The report points to a shift in the sector’s financing landscape, evolving from a fragmented, NBFC-led model to a more organized, institutional framework supported by banks, alternative investment funds, real estate investment trusts, private credit, and government initiatives.
However, it highlights that capital is primarily concentrated among established developers and in major metropolitan areas, which results in disparities in affordable housing, smaller developers, and tier II and III cities.
Despite a high demand for affordable housing, funding remains limited. Currently, India faces an urban housing deficit of roughly 10 million units and will need a minimum of 25 million affordable homes by 2030.
Homes priced below ₹40 lakh comprised only 10% of new launches in Q1 2026, down from 26% in 2021, while homes costing over ₹1.5 crore made up 53% of new launches.
The report notes that over 4.5 lakh affordable and mid-income homes are stalled across more than 1,500 projects, requiring about ₹55,000 crore in funding in 2024.
The SWAMIH Fund, initiated in 2019 and later expanded to ₹15,530 crore, has facilitated the completion of 58,596 homes, with total expectations of over one lakh units. An additional ₹15,000 crore blended-finance vehicle, SWAMIH Fund 2.0, was introduced in Budget 2025-26 to complete another one lakh stalled units.
On the retail finance side, PMAY-Urban 2.0 aims to support an additional one crore urban homes.
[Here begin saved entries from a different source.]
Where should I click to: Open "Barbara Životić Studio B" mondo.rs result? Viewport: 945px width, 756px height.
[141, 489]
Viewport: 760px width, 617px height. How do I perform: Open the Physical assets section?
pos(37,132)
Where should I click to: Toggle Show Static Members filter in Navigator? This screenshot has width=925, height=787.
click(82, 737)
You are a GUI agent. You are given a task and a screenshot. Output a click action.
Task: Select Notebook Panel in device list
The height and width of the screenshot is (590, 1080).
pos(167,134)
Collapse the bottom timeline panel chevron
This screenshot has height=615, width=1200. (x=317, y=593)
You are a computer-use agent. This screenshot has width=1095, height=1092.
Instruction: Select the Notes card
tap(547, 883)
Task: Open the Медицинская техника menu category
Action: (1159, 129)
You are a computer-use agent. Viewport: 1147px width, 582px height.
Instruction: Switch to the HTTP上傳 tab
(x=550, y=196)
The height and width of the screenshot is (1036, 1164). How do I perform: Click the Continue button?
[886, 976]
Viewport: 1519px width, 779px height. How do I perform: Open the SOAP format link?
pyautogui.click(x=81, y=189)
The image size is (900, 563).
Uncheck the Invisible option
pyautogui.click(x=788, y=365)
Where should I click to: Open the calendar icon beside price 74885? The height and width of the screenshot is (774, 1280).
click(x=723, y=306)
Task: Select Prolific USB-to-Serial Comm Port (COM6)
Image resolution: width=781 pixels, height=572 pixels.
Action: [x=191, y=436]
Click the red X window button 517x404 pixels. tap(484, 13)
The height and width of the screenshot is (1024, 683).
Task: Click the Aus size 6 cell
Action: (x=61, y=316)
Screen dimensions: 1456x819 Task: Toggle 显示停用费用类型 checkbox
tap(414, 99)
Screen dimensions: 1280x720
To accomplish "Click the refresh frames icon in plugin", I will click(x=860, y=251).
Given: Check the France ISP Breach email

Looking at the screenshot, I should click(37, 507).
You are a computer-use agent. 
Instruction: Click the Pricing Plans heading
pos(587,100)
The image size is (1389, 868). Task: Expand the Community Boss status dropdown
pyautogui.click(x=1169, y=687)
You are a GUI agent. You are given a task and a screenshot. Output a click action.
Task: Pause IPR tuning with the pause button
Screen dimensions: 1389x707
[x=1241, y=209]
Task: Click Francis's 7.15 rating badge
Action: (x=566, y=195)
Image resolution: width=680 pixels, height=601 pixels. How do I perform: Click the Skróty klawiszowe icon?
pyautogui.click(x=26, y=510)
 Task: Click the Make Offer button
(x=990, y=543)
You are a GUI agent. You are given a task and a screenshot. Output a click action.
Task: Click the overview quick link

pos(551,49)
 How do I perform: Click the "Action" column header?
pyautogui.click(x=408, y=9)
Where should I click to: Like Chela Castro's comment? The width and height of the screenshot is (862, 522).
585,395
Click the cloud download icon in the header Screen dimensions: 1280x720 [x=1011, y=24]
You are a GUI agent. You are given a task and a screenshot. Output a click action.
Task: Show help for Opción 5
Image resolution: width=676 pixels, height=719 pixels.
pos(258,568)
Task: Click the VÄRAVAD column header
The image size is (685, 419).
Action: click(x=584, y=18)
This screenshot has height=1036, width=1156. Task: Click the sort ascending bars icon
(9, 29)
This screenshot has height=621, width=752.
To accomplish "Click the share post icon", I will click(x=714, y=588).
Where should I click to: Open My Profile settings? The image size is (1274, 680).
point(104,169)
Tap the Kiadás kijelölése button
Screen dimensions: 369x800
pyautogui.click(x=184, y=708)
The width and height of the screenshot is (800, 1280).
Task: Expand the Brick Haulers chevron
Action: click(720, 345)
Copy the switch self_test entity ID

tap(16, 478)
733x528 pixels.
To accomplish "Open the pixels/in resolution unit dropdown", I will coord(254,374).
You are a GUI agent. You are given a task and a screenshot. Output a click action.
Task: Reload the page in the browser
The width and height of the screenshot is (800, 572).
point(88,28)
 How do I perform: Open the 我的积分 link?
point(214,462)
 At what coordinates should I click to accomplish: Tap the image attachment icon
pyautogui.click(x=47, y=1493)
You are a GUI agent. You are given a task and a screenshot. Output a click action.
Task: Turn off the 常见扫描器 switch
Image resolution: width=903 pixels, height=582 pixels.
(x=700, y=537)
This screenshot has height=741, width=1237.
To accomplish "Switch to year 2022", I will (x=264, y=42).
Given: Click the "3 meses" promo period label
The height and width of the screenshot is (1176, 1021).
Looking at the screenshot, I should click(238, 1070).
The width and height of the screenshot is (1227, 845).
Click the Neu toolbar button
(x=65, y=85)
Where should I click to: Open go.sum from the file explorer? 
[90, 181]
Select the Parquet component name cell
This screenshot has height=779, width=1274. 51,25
Affordable housing finance companies are projected to increase assets under management by 20-21% in FY26-27, outpacing the broader mortgage market.
Outstanding individual housing loans reached ₹38 lakh crore by February 2026 and are expected to hit ₹77 lakh crore by FY30, growing at a compound annual growth rate of 15%.
In commercial real estate financing, banks represent about 56% of overall lending with exposure around ₹5.2 lakh crore. Non-banking financial companies and housing finance companies account for approximately 22% of the market. Notably, 80% of commercial real estate lending is concentrated in the MMR, NCR, and Bengaluru regions.
The potential for REITs in India is also notable. The six listed REITs possess a combined market capitalization exceeding ₹2 lakh crore, yet they constitute only 0.4% of India’s stock market capitalization.
Currently, only 198 million sq ft—or about 37%—of India’s estimated 520 million sq ft REIT-eligible office space is listed, with REITs representing around 20% of the listed real estate market value, below levels seen in developed markets.
The report identifies data centers, logistics, industrial real estate, and GCC-led office developments as primary targets for long-term capital in the coming years. It forecasts that India’s data center capacity will surpass 8 GW by 2030, while warehousing space has expanded to over 605 million sq ft.
Demand from GCCs and tech firms could drive the need for 1.2 billion sq ft of office space by 2030, according to the report.